Directions for this task -
Each line of the data below from the one holding "Click the 信息补充 step label" to the one holding "Click the Save Confirmation button", inclusive, is to be reproduced exactly; no other line belongs in the answer.

Data section Start Marker

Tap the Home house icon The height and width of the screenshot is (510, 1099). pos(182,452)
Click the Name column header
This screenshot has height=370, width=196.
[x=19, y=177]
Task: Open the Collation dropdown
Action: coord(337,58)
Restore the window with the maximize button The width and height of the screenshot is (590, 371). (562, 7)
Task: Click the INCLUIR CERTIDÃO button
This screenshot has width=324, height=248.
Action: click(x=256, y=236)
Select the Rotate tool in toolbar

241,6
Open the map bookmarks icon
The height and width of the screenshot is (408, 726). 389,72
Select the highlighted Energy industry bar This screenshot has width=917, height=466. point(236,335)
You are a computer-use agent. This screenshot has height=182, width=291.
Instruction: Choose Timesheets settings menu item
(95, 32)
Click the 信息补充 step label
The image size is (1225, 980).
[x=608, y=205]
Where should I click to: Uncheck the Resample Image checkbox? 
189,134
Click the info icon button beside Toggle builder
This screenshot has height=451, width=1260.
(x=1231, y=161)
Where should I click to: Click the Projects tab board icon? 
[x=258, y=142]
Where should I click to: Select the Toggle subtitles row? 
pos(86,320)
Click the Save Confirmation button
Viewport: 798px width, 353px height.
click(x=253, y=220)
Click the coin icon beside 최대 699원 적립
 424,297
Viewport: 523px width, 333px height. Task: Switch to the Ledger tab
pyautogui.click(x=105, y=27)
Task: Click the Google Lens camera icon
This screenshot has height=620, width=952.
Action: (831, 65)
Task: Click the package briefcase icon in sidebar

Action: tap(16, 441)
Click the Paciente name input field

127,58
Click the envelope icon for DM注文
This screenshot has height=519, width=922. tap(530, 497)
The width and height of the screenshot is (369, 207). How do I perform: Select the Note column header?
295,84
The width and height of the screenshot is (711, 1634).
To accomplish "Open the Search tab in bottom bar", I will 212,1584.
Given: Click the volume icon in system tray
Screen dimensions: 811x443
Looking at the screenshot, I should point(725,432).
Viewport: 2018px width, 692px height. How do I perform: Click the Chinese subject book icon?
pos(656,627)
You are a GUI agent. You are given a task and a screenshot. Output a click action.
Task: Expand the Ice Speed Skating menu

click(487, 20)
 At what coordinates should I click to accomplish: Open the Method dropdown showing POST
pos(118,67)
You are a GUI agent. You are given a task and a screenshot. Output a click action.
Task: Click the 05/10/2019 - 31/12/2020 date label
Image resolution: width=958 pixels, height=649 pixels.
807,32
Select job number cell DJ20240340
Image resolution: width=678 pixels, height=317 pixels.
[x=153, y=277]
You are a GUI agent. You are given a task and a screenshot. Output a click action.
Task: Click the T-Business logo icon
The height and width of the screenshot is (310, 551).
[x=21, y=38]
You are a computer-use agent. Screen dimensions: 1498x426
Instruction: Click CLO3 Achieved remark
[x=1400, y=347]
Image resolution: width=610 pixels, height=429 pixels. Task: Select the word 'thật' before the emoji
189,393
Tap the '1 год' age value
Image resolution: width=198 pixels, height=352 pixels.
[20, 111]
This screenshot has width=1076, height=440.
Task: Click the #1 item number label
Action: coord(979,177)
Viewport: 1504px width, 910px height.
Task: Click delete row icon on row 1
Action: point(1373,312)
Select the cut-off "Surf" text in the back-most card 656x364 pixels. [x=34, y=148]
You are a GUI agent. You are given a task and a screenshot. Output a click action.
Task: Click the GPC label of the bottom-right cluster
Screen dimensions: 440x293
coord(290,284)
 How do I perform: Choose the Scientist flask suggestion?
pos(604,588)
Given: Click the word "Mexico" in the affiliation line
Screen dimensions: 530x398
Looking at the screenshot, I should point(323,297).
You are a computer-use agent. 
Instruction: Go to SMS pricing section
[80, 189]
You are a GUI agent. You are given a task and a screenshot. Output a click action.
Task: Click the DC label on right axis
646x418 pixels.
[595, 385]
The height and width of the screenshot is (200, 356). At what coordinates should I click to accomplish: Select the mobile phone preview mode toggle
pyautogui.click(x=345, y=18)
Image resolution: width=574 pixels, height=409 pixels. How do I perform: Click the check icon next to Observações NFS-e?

Data section End Marker

Result for this exercise -
Click the 信息补充 step label
The image size is (1225, 980).
[x=608, y=205]
Where should I click to: Uncheck the Resample Image checkbox? 
189,134
Click the info icon button beside Toggle builder
This screenshot has height=451, width=1260.
(x=1231, y=161)
Where should I click to: Click the Projects tab board icon? 
[x=258, y=142]
Where should I click to: Select the Toggle subtitles row? 
pos(86,320)
Click the Save Confirmation button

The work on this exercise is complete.